Por Pablo Andrés Rial
Estaba haciendo un repaso mental de los libros que tengo en la biblioteca mientras escuchaba apenas, de oído, las noticias de lo que sucedía en el Gran Buenos Aires, y continuaba con los quehaceres domésticos hasta que, en un descuido, por un tropiezo, casi pierdo el equilibrio y me voy al suelo —el perder casi el equilibrio es, justamente, no perderlo, pensé—, e inmediatamente esa situación me trajo a la memoria aquella novela que leí hace unos meses, con gran voracidad: Plataforma, de Michel Houellebecq, la cual consideré relevante porque requiere de lo que llamo una “lectura sublingual”; esto es, un seguimiento aparcado —solo por momentos—, pero desprevenido de cualquier rigidez, para permitirse así diluir cada parte de la narrativa, llevando al máximo el efecto.
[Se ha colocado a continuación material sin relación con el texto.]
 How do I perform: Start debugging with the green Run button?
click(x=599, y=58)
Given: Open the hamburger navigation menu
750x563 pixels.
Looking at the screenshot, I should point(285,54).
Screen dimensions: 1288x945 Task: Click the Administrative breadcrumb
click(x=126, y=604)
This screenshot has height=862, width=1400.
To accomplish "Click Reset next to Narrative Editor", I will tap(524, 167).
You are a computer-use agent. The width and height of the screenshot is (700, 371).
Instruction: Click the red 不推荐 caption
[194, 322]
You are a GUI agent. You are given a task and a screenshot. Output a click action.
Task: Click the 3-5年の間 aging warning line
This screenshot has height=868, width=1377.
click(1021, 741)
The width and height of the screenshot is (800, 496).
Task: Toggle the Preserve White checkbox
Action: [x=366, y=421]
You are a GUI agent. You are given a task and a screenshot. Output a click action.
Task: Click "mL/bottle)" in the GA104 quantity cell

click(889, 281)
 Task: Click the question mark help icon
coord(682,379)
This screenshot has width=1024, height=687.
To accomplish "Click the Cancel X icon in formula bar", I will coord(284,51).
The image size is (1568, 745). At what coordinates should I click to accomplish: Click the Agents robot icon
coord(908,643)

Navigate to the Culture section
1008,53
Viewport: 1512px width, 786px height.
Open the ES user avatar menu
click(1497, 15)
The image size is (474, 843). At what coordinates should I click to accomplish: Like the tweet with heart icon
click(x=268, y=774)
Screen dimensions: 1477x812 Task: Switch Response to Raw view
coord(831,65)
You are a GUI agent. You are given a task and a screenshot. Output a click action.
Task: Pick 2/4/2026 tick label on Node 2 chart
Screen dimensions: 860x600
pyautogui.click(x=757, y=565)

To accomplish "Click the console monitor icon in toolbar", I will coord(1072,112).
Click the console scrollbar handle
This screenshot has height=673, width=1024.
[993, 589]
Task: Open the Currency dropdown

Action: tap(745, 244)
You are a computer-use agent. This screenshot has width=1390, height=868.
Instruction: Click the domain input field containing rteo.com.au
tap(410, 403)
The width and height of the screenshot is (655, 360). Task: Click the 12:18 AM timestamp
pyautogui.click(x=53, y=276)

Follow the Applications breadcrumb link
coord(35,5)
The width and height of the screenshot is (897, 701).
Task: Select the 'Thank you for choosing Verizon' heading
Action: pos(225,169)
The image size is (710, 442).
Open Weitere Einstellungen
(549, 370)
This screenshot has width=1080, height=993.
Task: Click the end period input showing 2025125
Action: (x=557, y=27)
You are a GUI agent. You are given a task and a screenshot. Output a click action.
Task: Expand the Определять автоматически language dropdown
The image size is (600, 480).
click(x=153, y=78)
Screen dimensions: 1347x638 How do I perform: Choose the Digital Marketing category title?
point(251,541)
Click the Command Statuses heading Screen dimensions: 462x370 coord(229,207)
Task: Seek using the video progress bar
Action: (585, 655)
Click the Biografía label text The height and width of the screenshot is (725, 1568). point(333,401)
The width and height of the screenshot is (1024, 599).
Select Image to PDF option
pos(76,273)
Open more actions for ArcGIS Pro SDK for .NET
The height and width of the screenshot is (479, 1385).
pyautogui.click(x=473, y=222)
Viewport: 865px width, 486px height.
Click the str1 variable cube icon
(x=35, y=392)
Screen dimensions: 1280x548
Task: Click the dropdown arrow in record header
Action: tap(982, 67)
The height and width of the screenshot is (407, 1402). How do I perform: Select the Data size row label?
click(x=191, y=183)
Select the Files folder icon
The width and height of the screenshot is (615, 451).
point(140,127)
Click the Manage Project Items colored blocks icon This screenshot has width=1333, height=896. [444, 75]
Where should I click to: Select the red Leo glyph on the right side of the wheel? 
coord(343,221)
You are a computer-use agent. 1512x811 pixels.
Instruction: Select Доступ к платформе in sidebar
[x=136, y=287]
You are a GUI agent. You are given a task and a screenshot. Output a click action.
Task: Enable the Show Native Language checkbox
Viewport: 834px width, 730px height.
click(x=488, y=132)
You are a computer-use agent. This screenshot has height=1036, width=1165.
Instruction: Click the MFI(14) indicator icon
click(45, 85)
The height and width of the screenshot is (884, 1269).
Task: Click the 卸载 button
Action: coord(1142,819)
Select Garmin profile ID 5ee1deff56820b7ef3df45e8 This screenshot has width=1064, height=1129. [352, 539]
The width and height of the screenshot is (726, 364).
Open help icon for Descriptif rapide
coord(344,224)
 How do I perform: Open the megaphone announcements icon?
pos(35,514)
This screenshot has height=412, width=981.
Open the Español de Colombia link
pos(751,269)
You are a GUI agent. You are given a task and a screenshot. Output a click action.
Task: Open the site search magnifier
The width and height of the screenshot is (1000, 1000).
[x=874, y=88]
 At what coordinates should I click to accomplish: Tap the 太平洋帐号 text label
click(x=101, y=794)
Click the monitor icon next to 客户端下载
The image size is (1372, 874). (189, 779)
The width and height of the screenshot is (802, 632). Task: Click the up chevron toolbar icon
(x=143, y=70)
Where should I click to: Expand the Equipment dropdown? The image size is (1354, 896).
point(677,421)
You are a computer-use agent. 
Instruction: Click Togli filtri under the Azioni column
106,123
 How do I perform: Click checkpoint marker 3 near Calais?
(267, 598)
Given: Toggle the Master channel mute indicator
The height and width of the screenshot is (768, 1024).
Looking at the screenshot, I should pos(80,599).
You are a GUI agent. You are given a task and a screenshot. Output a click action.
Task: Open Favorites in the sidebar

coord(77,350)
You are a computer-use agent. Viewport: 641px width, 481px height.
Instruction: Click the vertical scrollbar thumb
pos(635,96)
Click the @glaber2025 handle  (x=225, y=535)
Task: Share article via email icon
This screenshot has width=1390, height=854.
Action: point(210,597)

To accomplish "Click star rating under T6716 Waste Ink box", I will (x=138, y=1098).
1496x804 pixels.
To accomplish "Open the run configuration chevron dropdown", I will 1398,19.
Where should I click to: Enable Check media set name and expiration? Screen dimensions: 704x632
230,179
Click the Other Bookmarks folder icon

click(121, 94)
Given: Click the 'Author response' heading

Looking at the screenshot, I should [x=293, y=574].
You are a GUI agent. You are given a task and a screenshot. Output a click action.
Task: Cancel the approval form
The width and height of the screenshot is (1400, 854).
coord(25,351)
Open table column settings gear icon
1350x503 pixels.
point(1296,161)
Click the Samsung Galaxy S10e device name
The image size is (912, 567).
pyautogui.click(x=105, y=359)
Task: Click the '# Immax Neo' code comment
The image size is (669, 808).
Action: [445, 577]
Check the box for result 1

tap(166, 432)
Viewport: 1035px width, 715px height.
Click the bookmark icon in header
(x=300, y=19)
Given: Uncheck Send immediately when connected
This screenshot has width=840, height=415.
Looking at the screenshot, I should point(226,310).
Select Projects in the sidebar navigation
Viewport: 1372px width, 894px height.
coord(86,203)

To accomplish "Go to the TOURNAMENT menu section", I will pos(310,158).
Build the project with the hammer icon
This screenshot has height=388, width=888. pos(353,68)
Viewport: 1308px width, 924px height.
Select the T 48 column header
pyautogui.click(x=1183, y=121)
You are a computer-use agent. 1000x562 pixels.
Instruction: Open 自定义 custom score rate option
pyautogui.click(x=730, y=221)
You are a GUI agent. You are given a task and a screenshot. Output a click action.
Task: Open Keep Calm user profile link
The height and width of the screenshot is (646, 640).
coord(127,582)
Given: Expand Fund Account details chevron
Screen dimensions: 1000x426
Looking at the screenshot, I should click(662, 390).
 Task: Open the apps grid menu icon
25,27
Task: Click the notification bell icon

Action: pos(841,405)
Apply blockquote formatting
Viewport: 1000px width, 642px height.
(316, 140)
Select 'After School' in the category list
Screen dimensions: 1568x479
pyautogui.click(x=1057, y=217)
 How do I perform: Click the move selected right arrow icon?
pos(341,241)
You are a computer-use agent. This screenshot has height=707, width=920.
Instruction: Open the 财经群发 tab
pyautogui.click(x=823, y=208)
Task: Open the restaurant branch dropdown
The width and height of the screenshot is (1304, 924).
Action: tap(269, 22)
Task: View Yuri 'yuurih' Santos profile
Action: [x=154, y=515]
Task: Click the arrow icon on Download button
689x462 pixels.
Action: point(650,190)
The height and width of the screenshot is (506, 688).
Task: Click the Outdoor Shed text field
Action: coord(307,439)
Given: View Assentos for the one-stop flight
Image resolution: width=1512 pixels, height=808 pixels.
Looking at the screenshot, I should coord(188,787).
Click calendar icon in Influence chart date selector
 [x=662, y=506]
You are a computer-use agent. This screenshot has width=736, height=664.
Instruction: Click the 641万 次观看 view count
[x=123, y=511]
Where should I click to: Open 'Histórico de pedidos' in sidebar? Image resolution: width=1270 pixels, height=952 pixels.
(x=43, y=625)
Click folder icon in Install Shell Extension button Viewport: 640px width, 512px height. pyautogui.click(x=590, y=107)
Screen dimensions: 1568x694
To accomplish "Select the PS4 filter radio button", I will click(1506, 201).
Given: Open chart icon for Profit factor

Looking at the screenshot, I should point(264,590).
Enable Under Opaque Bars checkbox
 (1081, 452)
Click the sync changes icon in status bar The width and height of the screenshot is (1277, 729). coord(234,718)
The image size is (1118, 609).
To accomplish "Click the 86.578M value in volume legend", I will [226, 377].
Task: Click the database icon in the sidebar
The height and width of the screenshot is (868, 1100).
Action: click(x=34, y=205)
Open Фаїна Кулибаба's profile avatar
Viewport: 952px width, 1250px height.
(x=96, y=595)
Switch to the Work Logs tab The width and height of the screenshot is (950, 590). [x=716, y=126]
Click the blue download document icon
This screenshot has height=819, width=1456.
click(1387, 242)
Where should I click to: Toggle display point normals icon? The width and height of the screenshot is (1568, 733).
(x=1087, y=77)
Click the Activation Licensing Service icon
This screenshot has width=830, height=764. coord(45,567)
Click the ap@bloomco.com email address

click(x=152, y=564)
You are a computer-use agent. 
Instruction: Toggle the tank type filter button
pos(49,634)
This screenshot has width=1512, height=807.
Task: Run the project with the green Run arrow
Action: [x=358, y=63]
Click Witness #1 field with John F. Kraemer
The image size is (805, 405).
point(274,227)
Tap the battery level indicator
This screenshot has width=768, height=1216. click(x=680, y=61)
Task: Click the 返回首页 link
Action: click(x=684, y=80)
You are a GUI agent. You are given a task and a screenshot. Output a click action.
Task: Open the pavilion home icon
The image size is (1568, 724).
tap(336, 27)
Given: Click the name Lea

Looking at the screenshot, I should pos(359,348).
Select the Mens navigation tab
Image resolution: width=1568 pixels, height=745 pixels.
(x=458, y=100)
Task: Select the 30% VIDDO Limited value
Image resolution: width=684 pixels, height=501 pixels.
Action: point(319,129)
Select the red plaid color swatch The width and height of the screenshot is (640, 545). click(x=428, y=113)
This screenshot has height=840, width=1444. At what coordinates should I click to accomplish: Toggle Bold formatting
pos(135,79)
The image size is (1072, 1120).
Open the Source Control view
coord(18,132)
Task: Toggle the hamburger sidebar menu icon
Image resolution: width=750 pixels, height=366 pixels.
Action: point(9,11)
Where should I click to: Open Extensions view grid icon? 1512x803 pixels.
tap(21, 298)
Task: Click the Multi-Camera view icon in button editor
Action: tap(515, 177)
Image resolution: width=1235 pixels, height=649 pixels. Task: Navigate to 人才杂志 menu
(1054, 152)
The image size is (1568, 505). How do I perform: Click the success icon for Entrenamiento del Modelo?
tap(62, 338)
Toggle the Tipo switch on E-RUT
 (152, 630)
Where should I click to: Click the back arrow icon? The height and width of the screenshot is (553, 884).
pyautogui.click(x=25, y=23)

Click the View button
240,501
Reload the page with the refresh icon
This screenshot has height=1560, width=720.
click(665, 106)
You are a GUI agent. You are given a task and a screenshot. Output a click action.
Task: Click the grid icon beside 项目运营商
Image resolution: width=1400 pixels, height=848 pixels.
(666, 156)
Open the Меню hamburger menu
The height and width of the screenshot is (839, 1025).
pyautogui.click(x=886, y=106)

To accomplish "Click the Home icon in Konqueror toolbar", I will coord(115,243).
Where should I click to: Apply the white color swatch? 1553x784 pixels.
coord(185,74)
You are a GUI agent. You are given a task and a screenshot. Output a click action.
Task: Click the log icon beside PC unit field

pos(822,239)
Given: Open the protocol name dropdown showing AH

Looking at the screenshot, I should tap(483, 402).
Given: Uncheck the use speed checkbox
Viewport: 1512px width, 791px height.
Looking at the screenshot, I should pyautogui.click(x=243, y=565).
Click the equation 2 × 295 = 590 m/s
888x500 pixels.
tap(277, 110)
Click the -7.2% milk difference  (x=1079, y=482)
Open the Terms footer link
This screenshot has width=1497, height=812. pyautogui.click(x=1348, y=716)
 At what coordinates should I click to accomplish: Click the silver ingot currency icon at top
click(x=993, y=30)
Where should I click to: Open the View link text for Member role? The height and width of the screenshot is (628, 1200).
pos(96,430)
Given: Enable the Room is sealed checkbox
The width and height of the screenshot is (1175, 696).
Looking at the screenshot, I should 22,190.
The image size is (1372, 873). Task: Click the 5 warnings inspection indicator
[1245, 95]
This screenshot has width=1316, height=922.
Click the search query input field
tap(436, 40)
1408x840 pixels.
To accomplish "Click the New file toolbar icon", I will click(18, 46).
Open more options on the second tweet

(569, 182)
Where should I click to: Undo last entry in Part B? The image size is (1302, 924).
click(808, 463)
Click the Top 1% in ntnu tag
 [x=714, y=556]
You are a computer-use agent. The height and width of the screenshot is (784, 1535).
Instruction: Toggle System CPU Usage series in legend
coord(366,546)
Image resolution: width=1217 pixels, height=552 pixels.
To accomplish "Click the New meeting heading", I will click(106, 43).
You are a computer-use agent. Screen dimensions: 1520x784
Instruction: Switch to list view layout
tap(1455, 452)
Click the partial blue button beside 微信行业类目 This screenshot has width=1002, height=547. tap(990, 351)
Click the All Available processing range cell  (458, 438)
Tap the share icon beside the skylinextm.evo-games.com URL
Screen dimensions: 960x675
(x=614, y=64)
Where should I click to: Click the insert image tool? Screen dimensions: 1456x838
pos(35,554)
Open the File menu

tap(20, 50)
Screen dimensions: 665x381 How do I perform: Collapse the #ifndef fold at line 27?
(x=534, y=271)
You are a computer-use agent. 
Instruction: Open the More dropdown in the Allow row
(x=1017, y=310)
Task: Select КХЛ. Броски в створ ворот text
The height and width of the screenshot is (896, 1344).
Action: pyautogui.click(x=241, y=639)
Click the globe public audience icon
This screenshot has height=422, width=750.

Es por ello que sugiero esta majestuosa novela a los lectores que sienten un caminar asiduo por los bordes del abismo: un abismo totalmente seguro, íntegro y fatalista, que abarca en su totalidad la tierra firme de los días, porque esa sensación es la que logra Houellebecq en su obra, tras ahondar en una premonición de lo que dejará de suceder cuando pasa. Encontrarán así, en este libro, la distancia finita de una colisión constante entre los placeres, los negocios, el amor, los mandatos sociales, las diversidades culturales y la soledad, demostrando que los hábitos claudican por el mero factor circunstancial del destino: un destino intransigente, hacedor únicamente de grandes contadores de paisajes sin estadía permanente, convertidos finalmente en turistas cuya búsqueda queda reducida a evitar ese tambalear, el mismo que tuve yo mientras hacía las tareas hogareñas, a metros de Plataforma.